◆ **Requirement**
Duplicate the rows below exactly, from the line containing "Given: Click the red Mirror logo" through the end of the rows, both included.
[begin Data for this task]
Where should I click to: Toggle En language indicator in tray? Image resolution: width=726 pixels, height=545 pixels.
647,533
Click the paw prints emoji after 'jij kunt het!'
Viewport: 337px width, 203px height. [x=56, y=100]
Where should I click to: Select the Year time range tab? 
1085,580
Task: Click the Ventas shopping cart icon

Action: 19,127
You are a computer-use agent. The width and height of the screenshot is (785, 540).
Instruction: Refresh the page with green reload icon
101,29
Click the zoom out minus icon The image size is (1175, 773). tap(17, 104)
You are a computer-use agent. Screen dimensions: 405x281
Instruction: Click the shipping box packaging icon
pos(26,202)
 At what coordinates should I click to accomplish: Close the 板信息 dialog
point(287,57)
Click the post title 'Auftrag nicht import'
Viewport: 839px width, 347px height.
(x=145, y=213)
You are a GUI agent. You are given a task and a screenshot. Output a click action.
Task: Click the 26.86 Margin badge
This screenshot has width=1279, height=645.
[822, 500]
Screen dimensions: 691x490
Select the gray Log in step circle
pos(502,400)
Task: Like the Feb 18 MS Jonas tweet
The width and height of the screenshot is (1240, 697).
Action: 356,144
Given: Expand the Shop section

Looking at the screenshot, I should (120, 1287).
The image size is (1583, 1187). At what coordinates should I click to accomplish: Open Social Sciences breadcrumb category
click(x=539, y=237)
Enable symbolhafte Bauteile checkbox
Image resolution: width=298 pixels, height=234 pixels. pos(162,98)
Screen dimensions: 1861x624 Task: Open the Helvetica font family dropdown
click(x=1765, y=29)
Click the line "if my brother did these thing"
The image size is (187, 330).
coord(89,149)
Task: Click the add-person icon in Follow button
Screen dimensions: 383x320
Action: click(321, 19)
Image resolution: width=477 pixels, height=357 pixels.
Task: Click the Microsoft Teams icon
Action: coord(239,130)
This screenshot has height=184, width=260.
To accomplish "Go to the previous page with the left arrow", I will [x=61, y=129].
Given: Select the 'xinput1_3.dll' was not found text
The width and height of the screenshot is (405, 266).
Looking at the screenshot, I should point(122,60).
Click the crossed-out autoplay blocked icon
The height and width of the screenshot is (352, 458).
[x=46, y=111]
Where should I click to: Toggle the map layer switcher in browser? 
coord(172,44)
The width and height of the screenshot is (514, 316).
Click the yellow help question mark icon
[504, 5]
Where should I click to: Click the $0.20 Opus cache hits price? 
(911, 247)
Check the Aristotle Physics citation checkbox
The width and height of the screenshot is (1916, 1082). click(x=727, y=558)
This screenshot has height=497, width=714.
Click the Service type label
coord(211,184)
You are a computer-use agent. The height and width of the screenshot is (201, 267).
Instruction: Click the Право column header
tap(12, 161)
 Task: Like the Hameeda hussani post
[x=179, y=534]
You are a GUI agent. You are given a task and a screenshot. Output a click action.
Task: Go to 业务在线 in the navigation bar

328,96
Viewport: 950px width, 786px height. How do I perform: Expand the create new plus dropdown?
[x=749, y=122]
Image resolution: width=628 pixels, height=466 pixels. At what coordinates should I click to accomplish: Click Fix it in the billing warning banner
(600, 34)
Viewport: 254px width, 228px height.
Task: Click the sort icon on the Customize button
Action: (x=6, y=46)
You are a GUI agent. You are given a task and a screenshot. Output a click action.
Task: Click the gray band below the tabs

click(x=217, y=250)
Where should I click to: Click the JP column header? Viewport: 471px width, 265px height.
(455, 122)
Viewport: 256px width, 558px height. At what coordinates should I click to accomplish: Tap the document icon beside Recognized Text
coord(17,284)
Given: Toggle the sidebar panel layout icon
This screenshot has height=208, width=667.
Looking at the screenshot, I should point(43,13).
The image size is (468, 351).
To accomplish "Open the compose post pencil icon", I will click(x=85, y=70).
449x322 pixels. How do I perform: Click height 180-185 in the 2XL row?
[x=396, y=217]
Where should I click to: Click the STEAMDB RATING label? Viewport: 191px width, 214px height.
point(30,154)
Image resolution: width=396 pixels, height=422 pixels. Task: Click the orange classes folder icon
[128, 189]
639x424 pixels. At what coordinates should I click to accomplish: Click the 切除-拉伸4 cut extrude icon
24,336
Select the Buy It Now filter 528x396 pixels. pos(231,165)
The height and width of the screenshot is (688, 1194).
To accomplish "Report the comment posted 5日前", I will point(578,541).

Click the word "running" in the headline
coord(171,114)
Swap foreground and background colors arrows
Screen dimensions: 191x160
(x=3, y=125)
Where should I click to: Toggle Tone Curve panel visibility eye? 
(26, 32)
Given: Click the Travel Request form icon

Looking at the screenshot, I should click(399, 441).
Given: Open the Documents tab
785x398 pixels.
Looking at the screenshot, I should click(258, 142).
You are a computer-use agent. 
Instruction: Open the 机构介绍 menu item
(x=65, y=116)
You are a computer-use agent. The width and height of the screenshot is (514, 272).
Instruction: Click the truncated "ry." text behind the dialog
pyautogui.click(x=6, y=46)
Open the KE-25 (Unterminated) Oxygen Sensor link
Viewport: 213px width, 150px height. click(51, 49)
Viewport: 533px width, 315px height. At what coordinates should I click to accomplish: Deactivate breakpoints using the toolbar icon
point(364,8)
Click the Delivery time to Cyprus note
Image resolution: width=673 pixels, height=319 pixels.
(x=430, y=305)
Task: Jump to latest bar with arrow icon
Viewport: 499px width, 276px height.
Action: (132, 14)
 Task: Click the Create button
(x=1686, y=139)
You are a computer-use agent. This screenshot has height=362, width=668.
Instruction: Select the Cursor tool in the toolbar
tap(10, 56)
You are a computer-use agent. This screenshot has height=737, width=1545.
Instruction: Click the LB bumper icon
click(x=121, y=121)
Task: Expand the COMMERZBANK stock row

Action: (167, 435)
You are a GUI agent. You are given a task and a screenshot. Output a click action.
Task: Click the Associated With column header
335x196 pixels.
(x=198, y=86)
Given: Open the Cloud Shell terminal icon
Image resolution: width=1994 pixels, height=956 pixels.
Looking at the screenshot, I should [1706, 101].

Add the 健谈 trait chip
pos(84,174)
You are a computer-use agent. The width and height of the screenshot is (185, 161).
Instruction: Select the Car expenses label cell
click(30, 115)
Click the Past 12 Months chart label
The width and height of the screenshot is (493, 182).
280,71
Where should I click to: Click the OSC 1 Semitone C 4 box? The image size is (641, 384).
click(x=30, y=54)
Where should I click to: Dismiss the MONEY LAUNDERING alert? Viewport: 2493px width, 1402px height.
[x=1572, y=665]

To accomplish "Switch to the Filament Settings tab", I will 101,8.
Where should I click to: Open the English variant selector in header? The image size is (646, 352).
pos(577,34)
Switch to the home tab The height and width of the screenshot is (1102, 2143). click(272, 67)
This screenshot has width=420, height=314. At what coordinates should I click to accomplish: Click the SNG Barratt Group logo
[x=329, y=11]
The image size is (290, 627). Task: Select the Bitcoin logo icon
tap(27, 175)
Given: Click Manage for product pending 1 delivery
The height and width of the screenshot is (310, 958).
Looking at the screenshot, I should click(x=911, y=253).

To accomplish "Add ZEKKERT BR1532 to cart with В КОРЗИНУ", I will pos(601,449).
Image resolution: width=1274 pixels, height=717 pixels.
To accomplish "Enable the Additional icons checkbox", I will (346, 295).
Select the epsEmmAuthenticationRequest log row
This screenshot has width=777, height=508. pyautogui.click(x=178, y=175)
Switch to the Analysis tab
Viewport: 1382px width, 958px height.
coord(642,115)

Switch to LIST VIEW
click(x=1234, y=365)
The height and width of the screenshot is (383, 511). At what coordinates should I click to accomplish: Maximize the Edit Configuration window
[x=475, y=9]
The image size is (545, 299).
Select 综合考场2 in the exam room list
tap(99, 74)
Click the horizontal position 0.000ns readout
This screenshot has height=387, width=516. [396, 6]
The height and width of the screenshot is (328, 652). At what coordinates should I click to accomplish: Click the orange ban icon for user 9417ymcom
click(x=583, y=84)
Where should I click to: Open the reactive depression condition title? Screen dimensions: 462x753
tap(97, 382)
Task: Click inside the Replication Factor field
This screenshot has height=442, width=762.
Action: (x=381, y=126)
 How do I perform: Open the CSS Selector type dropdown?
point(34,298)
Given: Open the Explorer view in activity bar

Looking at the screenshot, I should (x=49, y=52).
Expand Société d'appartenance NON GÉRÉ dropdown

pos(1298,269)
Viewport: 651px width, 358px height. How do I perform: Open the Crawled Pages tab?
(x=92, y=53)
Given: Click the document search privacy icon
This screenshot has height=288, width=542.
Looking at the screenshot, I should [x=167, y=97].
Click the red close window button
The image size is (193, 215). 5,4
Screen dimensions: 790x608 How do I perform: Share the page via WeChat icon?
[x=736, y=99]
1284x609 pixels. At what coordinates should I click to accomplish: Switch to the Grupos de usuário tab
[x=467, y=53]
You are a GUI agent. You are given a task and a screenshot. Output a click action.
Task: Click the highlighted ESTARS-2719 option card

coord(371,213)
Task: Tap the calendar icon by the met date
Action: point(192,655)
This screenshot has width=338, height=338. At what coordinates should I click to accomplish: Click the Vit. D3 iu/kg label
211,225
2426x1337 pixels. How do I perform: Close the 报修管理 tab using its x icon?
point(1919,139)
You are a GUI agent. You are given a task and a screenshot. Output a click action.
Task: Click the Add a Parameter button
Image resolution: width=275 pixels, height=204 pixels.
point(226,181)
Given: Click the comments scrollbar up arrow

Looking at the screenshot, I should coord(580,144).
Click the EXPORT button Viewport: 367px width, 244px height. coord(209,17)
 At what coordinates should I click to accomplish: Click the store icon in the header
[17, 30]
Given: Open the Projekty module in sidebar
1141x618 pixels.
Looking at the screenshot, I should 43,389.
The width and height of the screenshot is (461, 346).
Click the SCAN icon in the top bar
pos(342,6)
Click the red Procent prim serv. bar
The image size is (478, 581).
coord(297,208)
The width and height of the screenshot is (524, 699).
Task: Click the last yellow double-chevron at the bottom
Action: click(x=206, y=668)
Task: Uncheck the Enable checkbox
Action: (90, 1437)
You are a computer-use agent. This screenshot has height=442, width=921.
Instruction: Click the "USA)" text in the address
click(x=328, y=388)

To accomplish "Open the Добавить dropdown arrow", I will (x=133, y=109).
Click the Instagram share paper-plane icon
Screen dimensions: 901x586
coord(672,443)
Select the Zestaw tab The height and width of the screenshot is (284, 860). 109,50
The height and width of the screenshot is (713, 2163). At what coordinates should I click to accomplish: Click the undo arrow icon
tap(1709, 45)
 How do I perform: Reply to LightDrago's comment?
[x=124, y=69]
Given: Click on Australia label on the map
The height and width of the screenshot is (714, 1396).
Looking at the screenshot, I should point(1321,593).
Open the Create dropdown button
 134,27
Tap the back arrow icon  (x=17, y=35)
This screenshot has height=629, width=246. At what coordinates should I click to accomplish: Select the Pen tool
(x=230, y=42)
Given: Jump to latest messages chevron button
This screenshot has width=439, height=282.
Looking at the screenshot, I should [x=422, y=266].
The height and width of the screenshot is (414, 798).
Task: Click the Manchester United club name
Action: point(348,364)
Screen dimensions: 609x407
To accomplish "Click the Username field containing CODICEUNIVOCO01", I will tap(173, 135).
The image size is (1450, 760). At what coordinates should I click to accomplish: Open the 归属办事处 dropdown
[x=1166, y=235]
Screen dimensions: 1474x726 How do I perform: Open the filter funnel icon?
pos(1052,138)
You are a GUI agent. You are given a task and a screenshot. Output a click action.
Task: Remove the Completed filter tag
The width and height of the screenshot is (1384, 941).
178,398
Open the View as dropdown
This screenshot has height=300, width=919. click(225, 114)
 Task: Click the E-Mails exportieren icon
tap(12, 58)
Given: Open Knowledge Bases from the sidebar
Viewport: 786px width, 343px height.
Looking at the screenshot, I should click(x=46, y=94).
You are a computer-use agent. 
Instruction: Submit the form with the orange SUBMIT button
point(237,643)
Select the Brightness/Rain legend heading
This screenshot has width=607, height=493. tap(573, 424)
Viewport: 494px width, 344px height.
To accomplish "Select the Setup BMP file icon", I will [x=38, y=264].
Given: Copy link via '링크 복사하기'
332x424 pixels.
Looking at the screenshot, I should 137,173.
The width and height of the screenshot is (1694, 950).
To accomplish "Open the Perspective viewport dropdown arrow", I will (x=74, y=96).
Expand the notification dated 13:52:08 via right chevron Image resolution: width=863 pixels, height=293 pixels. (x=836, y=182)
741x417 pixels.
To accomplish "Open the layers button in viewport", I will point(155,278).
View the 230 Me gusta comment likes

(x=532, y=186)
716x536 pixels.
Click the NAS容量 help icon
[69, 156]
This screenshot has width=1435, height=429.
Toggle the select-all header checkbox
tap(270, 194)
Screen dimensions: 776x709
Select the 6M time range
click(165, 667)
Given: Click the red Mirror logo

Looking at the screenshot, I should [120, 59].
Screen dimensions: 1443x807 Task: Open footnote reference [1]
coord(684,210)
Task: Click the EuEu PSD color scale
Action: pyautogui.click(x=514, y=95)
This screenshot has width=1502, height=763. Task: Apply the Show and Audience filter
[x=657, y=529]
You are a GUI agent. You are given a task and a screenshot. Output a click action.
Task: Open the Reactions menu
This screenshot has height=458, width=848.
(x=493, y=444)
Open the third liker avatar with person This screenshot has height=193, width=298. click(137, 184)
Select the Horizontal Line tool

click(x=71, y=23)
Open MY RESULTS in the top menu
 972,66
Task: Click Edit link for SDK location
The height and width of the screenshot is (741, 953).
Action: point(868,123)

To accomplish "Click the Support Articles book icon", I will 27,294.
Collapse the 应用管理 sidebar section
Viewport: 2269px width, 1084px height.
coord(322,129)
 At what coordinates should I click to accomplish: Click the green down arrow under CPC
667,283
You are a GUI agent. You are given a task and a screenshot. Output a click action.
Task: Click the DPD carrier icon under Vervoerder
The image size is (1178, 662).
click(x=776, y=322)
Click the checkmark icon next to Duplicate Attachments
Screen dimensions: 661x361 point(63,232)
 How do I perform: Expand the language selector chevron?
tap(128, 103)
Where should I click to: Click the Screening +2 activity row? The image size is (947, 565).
[end Data for this task]
◆ **Solution to this task**
Given: Click the red Mirror logo

Looking at the screenshot, I should [120, 59].
Screen dimensions: 1443x807 Task: Open footnote reference [1]
coord(684,210)
Task: Click the EuEu PSD color scale
Action: pyautogui.click(x=514, y=95)
This screenshot has width=1502, height=763. Task: Apply the Show and Audience filter
[x=657, y=529]
You are a GUI agent. You are given a task and a screenshot. Output a click action.
Task: Open the Reactions menu
This screenshot has height=458, width=848.
(x=493, y=444)
Open the third liker avatar with person This screenshot has height=193, width=298. click(137, 184)
Select the Horizontal Line tool

click(x=71, y=23)
Open MY RESULTS in the top menu
 972,66
Task: Click Edit link for SDK location
The height and width of the screenshot is (741, 953).
Action: point(868,123)

To accomplish "Click the Support Articles book icon", I will 27,294.
Collapse the 应用管理 sidebar section
Viewport: 2269px width, 1084px height.
coord(322,129)
 At what coordinates should I click to accomplish: Click the green down arrow under CPC
667,283
You are a GUI agent. You are given a task and a screenshot. Output a click action.
Task: Click the DPD carrier icon under Vervoerder
The image size is (1178, 662).
click(x=776, y=322)
Click the checkmark icon next to Duplicate Attachments
Screen dimensions: 661x361 point(63,232)
 How do I perform: Expand the language selector chevron?
tap(128, 103)
Where should I click to: Click the Screening +2 activity row? The image size is (947, 565).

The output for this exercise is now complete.